▶ **WHAT THE TASK ASKS**
Copy out the lines word for word, from the line containing "Select the wayland topic tag" through the line containing "(x=649, y=199)", both included. Leave the pictures out of your copy.

▶ **DATA TO PROCESS**
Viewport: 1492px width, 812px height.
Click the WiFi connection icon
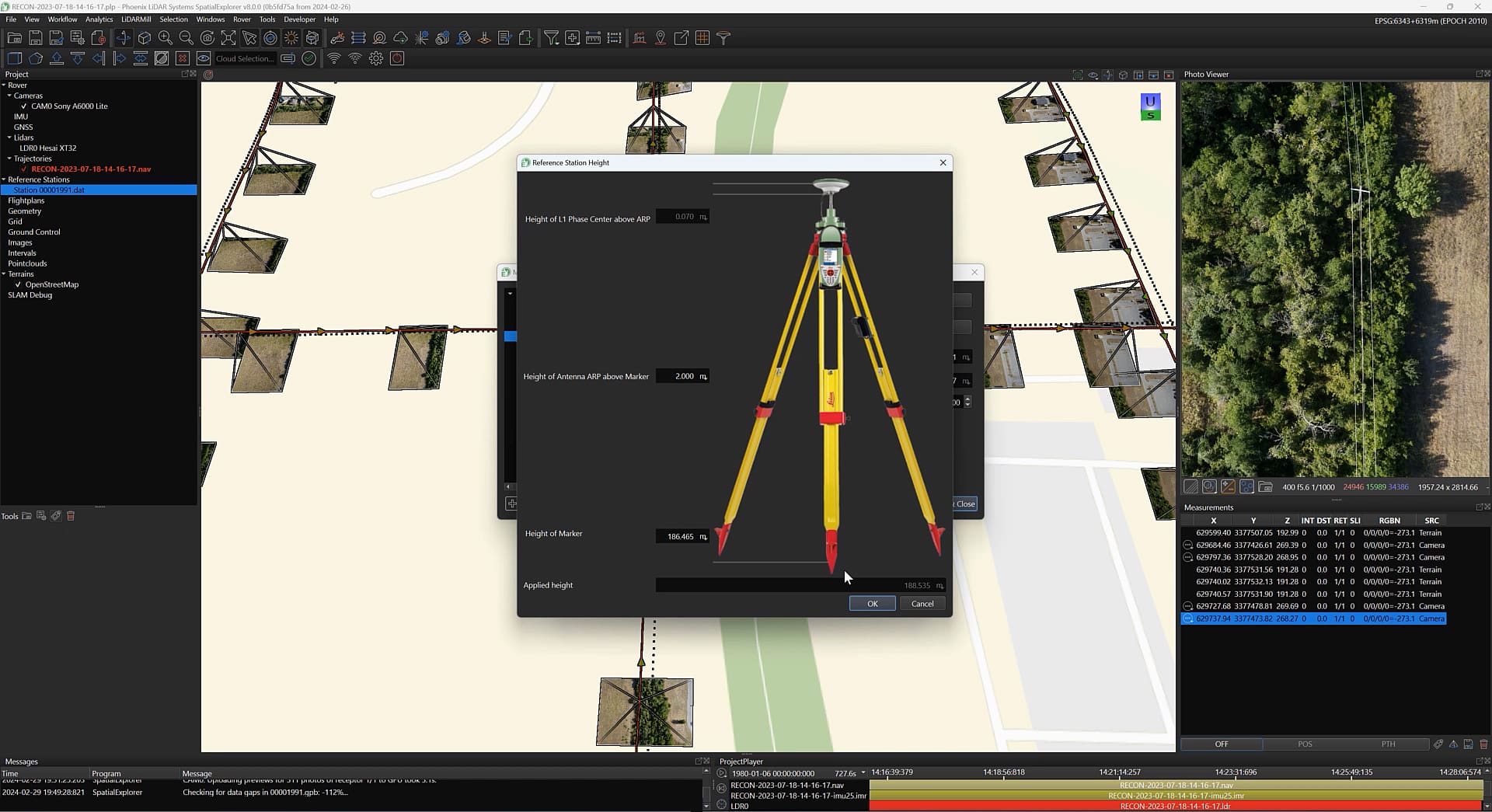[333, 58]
--
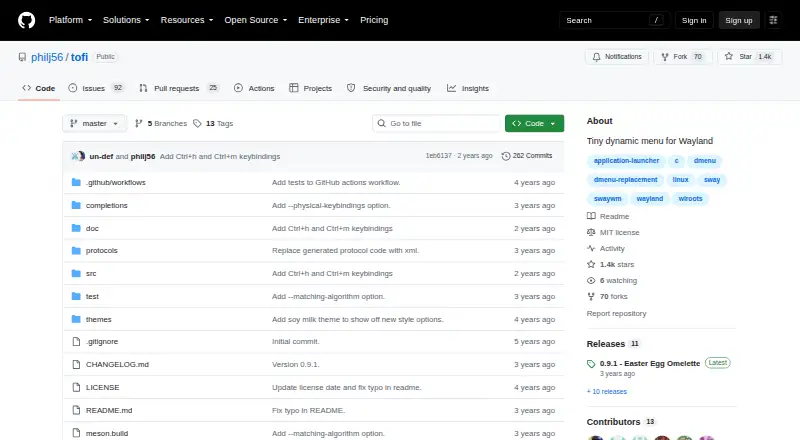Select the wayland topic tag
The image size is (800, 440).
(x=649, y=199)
* * *
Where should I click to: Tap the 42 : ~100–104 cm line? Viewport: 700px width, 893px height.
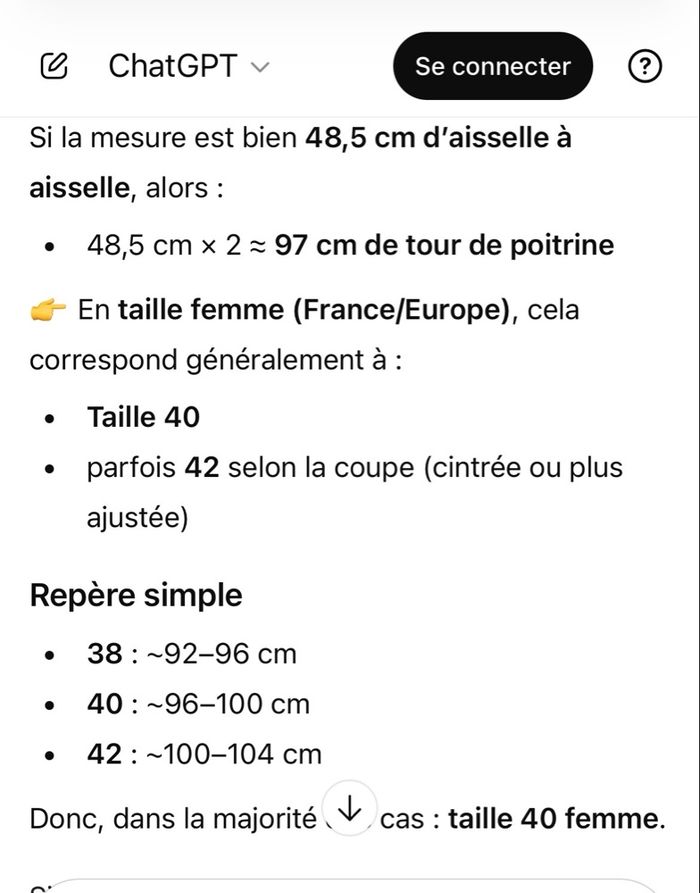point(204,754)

▶ **WRITTEN SOLUTION**
Select the wayland topic tag
The image size is (800, 440).
(x=649, y=199)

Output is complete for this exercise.